VPN advice online is dominated by affiliate marketing — everyone recommends whichever VPN pays the highest commission. This guide explains what a VPN actually does, which free ones are genuinely safe, and whether you even need one.
What a VPN Actually Does (and Doesn't Do)
A VPN (Virtual Private Network) encrypts your internet traffic and routes it through a server in another location. This does two things:
- Hides your traffic from your ISP — your internet provider can't see what sites you visit
- Changes your apparent location — websites see the VPN server's IP address, not yours
What a VPN does NOT do:
- Make you anonymous — the VPN provider can still see your traffic
- Protect you from viruses or phishing
- Hide your identity from websites where you're logged in
- Protect you on your home network (your router already encrypts local traffic)
When You Actually Need a VPN
The genuine use cases are narrower than most VPN advertising suggests:
- Public Wi-Fi — coffee shops, airports, hotels. Unencrypted networks can expose your traffic
- Bypassing geographic restrictions — accessing content unavailable in your country
- Preventing ISP throttling — some ISPs slow specific services (streaming, gaming); VPNs can work around this
- Privacy from your ISP — if you're in a country where ISP data logging is legally required
Free VPNs: Which Are Safe
Most free VPNs are problematic — they log your data and sell it, inject ads, or have severe speed limits. These three are exceptions:
Proton VPN Free — Best Free VPN
Proton VPN's free tier is the only truly trustworthy free VPN. No data limit, no ads, no logging, and the code is open source (independently audited). You're limited to 3 server locations (Netherlands, USA, Japan) and lower speeds than paid users — but it's genuinely unlimited and genuinely private.

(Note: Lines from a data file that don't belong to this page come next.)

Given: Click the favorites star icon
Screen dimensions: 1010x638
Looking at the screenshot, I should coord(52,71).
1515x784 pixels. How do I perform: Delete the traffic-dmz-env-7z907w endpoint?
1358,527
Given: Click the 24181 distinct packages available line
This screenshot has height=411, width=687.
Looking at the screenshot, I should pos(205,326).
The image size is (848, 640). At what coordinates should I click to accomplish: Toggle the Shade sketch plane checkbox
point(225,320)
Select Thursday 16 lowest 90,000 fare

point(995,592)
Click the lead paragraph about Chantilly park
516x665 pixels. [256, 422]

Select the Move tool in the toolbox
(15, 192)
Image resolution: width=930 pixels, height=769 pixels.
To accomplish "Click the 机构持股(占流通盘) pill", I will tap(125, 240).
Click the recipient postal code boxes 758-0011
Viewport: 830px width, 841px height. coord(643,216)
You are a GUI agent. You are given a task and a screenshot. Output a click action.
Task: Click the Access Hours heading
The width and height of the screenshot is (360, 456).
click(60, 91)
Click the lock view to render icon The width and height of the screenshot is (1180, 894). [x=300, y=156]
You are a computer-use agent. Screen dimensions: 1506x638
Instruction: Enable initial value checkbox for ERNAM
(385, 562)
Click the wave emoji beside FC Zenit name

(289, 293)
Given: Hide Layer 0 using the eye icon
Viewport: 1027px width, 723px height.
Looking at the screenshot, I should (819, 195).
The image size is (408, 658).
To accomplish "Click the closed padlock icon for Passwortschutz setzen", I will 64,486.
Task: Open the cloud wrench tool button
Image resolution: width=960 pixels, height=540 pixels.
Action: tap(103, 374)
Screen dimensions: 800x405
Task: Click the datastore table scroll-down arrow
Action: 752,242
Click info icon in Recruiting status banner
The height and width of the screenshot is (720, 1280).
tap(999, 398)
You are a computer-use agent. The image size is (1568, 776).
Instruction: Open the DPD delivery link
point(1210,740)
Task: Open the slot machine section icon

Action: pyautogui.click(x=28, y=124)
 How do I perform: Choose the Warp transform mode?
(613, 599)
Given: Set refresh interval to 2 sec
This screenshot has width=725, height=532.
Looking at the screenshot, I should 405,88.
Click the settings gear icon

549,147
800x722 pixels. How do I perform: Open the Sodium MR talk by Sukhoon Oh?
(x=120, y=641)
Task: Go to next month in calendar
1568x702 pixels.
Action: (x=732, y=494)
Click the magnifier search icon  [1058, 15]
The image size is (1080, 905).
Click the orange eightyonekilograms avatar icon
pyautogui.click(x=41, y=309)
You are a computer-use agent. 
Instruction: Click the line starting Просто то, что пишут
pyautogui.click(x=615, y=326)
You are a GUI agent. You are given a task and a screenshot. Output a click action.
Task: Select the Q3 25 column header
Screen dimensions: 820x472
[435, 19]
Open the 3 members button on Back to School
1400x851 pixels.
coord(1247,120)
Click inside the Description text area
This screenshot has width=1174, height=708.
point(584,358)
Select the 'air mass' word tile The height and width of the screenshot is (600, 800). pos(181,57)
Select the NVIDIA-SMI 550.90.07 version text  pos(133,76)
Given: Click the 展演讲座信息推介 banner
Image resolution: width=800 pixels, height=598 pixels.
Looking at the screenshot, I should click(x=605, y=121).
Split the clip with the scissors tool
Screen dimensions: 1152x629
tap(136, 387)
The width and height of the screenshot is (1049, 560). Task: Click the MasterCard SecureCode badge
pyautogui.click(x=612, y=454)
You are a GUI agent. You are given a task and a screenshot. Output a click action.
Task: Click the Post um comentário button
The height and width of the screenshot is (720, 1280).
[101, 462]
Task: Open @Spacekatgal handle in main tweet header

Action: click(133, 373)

Download at: protonvpn.com (available on Windows, Mac, Android, iPhone, Linux)
Windscribe Free — 10GB/Month
Windscribe offers 10GB of free data per month (15GB if you confirm your email). Canadian company, strong no-logging policy, open-source client. 10 free server locations. 10GB goes quickly with video streaming but is sufficient for general browsing and securing public Wi-Fi sessions.
Cloudflare WARP — Best for Speed, Not Privacy
WARP (1.1.1.1) is Cloudflare's free VPN-like service. It encrypts your traffic and improves DNS speed, but routes it through Cloudflare's network — so Cloudflare sees your traffic instead of your ISP. Good for performance and casual privacy, not suitable if you need full anonymity from your network provider.
Free VPNs to Avoid
- Hola VPN — sells your bandwidth to other users; your connection is used as an exit node
- Betternet — documented history of malware and data collection
- SuperVPN — no-log claims contradict their actual data exposure history
- Any VPN with no clear company name, no published privacy policy, or that requires unnecessary permissions
When to Pay for a VPN
If you need a VPN regularly — especially for streaming or daily privacy protection — a paid VPN is worth the cost. Mullvad ($5/month) and ProtonVPN ($4–8/month) are the most privacy-focused paid options. NordVPN and ExpressVPN are competent but heavily marketed and more expensive per month than necessary.